Deep breathing can also be good for putting things in perspective: Something has happened that I don't like, and maybe I feel like the world is falling down around me, but look: my lungs are moving air in and out. My heart is moving the blood around. My cells are using the oxygen. The oxygen is made of little molecules, and they all look the same. There is order in the world. And on the bigger scale, I am breathing, and the earth is rotating, and the sun is moving, and the galaxy, and, wow, I'm pretty small, but I am still a part of those rhythms.

Then I think I would do something distracting and physical with my nephew (i.e. not TV), like playing a "how floppy can we make our bodies" game, or making aggression cookies.

Your nephew is learning how to respond to stressful situations, too, and you can show him how! What a cool teaching opportunity.
posted by ramenopres at 2:45 PM on February 18, 2007 [1 favorite]


Yes - go out for a walk with him, if you can.

If you have a car, go out for a little drive, maybe to go to the grocery store to get ingredients for cookies or something. A little errand. Leave a note.

She will be home, so it's just a matter of keeping yourself and kiddo happily occupied until then. Don't call her. Don't focus on bad possible scenarios. Just find something positive to do with this time: making something together, reading a good book, playing hide and seek, playing a card game, even watching an absorbing funny movie. Make warm milk for both of you.
posted by LobsterMitten at 2:58 PM on February 18, 2007


I have often been in what seemed INTERMINABLE situtations, sometimes lasting for a few days.

I successfully navigate them by mentally telling myself that no matter what I do, time will pass and I'll soon be looking back on it. (This used to work for me for stage fright, too. Why sweat opening night? Once the curtain's up, in two hours, it's over.)

Part of your issue may be the inherent stress of being dumped upon by someone inconsiderate. After the glow of the date wears off Sis for a day or two, you may want to bring it up for gentle discussion and advance decline doing it again in the future.

People who are inconsiderate of you do not love you. They love themselves. It's one of the few ways you can be sure. I'd give her a pass on the excitement of first date in 10 years, but make sure she knew that her behavior was unacceptable to you (if in fact, it was).

Good luck. It'll be behind you before you know it.
posted by FauxScot at 3:07 PM on February 18, 2007


yoga and stretching works for me.
posted by singingfish at 4:02 PM on February 18, 2007


Masturbation....

But seriously. Stress is in the mind.
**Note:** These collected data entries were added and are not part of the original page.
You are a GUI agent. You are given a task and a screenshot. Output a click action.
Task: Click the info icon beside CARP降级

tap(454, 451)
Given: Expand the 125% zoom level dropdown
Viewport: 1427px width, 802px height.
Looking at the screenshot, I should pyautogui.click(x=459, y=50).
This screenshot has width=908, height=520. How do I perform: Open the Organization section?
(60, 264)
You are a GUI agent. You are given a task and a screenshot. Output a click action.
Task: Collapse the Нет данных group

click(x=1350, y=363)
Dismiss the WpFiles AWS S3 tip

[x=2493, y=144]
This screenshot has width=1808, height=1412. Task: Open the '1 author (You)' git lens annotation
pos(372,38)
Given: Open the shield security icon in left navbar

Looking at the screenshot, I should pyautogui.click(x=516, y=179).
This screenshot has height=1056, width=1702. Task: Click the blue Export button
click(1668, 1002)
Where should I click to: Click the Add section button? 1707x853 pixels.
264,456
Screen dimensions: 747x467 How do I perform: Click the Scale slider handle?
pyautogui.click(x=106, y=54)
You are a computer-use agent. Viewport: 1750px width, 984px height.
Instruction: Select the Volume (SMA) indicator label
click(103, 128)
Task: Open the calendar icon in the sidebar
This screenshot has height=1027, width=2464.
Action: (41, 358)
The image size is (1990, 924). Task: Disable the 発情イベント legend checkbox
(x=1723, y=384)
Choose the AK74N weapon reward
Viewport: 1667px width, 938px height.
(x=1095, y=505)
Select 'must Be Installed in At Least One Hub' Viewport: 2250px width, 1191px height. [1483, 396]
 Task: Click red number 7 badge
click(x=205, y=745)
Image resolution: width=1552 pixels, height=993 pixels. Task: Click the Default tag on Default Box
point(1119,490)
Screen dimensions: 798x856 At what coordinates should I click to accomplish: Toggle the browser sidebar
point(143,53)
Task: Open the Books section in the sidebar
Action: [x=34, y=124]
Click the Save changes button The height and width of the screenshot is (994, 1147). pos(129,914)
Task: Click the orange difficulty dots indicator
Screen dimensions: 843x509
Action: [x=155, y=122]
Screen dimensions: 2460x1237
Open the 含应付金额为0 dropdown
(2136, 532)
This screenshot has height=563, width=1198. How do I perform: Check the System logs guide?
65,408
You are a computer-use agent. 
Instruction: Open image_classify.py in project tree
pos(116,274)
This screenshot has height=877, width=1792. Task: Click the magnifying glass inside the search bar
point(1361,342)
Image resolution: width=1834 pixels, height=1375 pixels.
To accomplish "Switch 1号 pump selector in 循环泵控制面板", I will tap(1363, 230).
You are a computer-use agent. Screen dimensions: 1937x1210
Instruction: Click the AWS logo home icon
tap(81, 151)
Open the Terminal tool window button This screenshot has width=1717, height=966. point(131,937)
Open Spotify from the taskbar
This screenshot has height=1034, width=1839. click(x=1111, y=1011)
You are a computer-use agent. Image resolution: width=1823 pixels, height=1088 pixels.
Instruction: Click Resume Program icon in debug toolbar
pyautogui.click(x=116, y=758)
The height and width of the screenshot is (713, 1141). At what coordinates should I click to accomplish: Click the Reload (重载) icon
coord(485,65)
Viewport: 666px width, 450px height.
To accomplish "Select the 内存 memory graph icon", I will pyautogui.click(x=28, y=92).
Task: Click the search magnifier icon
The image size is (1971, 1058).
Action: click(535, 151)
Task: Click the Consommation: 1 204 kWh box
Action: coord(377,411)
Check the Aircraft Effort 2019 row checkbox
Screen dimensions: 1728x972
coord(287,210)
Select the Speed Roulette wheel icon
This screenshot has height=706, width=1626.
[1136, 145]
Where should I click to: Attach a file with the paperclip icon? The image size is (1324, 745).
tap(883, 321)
You are in a stressful situation, what do you do? Use reason (easier to say than do I know).

I always feel that acting stressed, nervous will MAKE THINGS WORSE. So I try to block out all that bad stuff, and thus send myself snowballing towards good, positive, nonstressful feelings rather than the other way. It usually works a treat (I'm a seriously unstressful person).
posted by 0bvious at 4:42 PM on February 18, 2007


Give him a a couple of double-shots of espresso and a puppy.

Actually, what works for me is to just not deal with it for at least one day, and after sleeping on it, I find that I have a much clearer sense of perspective than I did when my
emotions were ruling me.
posted by 4ster at 4:54 PM on February 18, 2007 [1 favorite]


take care of the kid, and he will take care of you. build something together, make a craft, go for a walk and play tag. bake cookies. breathe deeply and force yourself to smile.
posted by twistofrhyme at 7:30 PM on February 18, 2007


This works for me: Close your eyes and take a deep breath and hold. While exhaling, imagine that you have a bucket of white plastic numbers with velcro on the back and imagine sticking a number on a velvet sheet thats dangling from the ceiling, stare at it for a second, then remove it and put it back in the bucket. Do this starting from the number 1 to 10. This puts your brain in the alpha-level which will relax you.
posted by deeman at 6:53 AM on February 19, 2007


Any updates, Chorus?
posted by MegoSteve at 8:02 AM on February 19, 2007 [1 favorite]


calm your breathing. Come up with some affirmations: I'm being a loving sister and aunt, I'm helping my sister have her 1st date in 10 years, and repeat silently to yourself.